Because our function $f(x)$ is continuous on $[1,2]$ and the value $3$ is between $f(1)$ and $f(2)$, the Intermediate Value Theorem tells us that there *must* be some number $c$ between $1$ and $2$ (that means $1 < c < 2$) where $f(c)$ is exactly $3$. So, $\sqrt{x}+x=3$ has a solution in $(1,2)$.

Alternative answer

Answer:
(a) The graph of $y=f(x)$ for $1 \leq x \leq 2$ starts at the point $(1, 2)$ and smoothly increases to the point $(2, \sqrt{2}+2)$, which is approximately $(2, 3.414)$.
(b) Yes, $\sqrt{x}+x=3$ has a solution in $(1,2)$.

Explain
This is a question about <graphing a function and using the Intermediate Value Theorem>. The solving step is:

(a) To graph $y=f(x)$, we can find the values of $f(x)$ at the start and end of our interval, which is from $x=1$ to $x=2$.
* When $x=1$, $f(1) = \sqrt{1} + 1 = 1 + 1 = 2$. So, the graph starts at the point $(1, 2)$.
* When $x=2$, $f(2) = \sqrt{2} + 2$. We know $\sqrt{2}$ is about $1.414$. So, $f(2)$ is about $1.414 + 2 = 3.414$. The graph ends at approximately $(2, 3.414)$.
Since $f(x) = \sqrt{x} + x$ is made of simple, smooth parts (like $\sqrt{x}$ and $x$), its graph will be a smooth curve that goes up from $(1, 2)$ to $(2, \text{about } 3.414)$.
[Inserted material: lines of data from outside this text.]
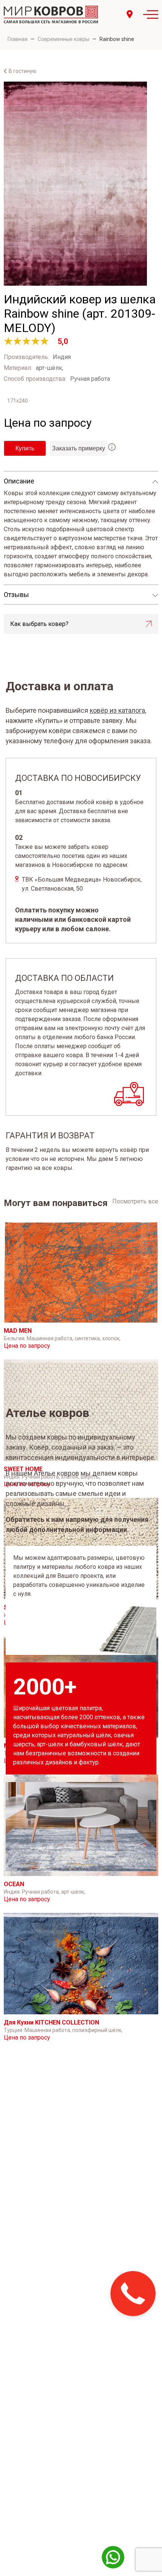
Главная (18, 39)
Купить (24, 448)
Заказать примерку (78, 448)
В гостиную (23, 71)
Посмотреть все (135, 1201)
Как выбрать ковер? (39, 623)
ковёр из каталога (117, 710)
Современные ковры (63, 39)
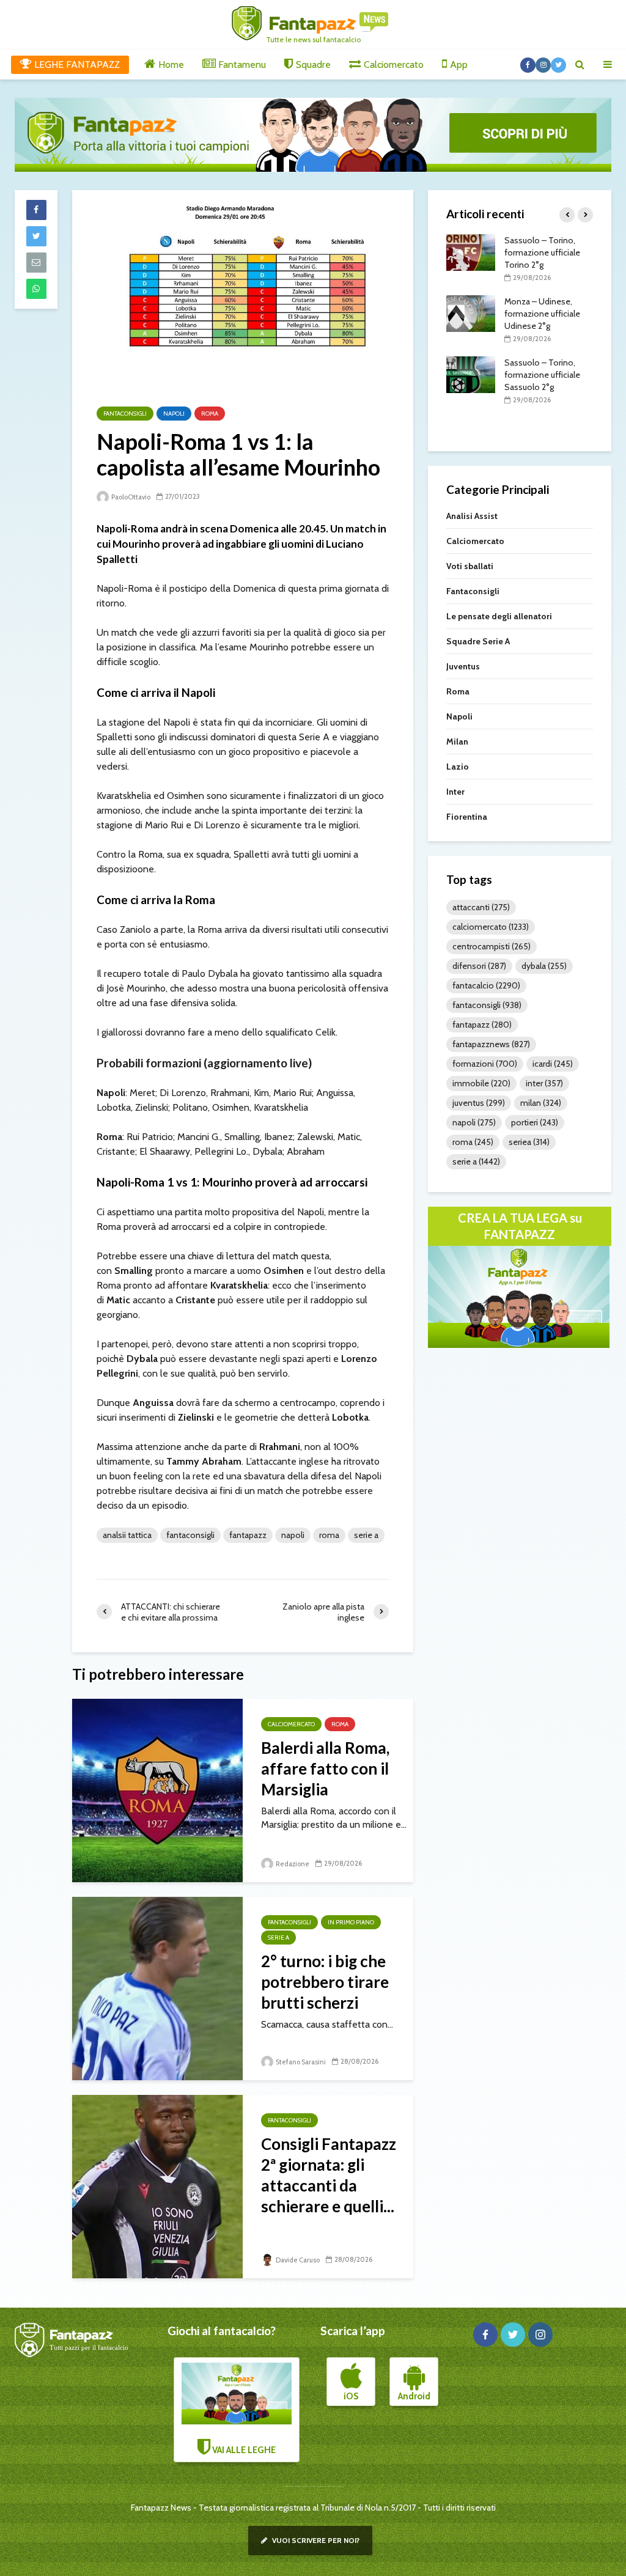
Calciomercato (291, 1724)
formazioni (484, 1063)
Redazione (291, 1864)
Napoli (174, 414)
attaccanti (481, 907)
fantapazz (248, 1534)
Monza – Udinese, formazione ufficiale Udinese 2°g (542, 313)
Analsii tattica (127, 1534)
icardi (552, 1063)
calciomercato (490, 926)
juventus (478, 1102)
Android (414, 2396)
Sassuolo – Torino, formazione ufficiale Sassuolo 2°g (542, 374)
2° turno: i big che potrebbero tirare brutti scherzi (325, 1981)
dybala (544, 965)
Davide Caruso (297, 2260)
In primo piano (351, 1922)
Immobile (481, 1083)
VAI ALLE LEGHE (243, 2450)
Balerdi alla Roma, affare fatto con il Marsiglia (325, 1768)
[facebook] (485, 2334)
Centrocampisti (491, 946)
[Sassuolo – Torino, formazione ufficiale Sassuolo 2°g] (470, 373)
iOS (351, 2396)
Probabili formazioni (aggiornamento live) (204, 1063)
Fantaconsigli (125, 414)
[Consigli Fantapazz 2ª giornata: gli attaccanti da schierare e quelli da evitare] (157, 2185)
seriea (529, 1141)
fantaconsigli (190, 1534)
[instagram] (540, 2334)
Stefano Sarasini (300, 2062)
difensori (479, 965)
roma (329, 1534)
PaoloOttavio (130, 497)
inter (544, 1083)
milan (540, 1102)
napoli (292, 1534)
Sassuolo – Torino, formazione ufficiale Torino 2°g (542, 252)
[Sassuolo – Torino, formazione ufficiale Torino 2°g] (470, 251)
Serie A (366, 1534)
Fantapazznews (491, 1044)
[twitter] (513, 2334)
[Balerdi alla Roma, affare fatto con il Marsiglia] (157, 1789)
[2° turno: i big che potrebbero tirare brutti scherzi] (157, 1987)
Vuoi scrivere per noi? (314, 2540)
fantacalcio (486, 985)
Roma (209, 414)
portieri (534, 1122)
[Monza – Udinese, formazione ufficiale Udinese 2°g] (470, 312)
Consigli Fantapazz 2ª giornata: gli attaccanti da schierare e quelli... (328, 2175)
(b) We need to use the Intermediate Value Theorem (IVT) to show that $\sqrt{x}+x=3$ has a solution between $x=1$ and $x=2$.
The Intermediate Value Theorem is like this: if you draw a line smoothly from one height to another height, you *have* to pass through all the heights in between!
1. First, we check if our function $f(x) = \sqrt{x} + x$ is "smooth" (mathematicians call this "continuous") on the interval from $x=1$ to $x=2$. Yes, $\sqrt{x}$ is continuous for $x \geq 0$ and $x$ is continuous everywhere, so their sum $f(x)$ is continuous on $[1, 2]$.
2. Next, we find the height of our function at the start of the interval ($x=1$) and at the end of the interval ($x=2$).
* We found $f(1) = 2$.
* We found $f(2) = \sqrt{2} + 2 \approx 3.414$.
3. Now, we want to know if the function ever equals 3. We check if 3 is *between* the heights we found.
* Is $2 < 3 < 3.414$? Yes, it is!
Since the function is continuous on $[1, 2]$, and $f(1) = 2$ and $f(2) \approx 3.414$, the Intermediate Value Theorem tells us that because 3 is between 2 and 3.414, there must be some number $c$ between 1 and 2 where $f(c) = 3$. So, yes, $\sqrt{x}+x=3$ has a solution in $(1,2)$.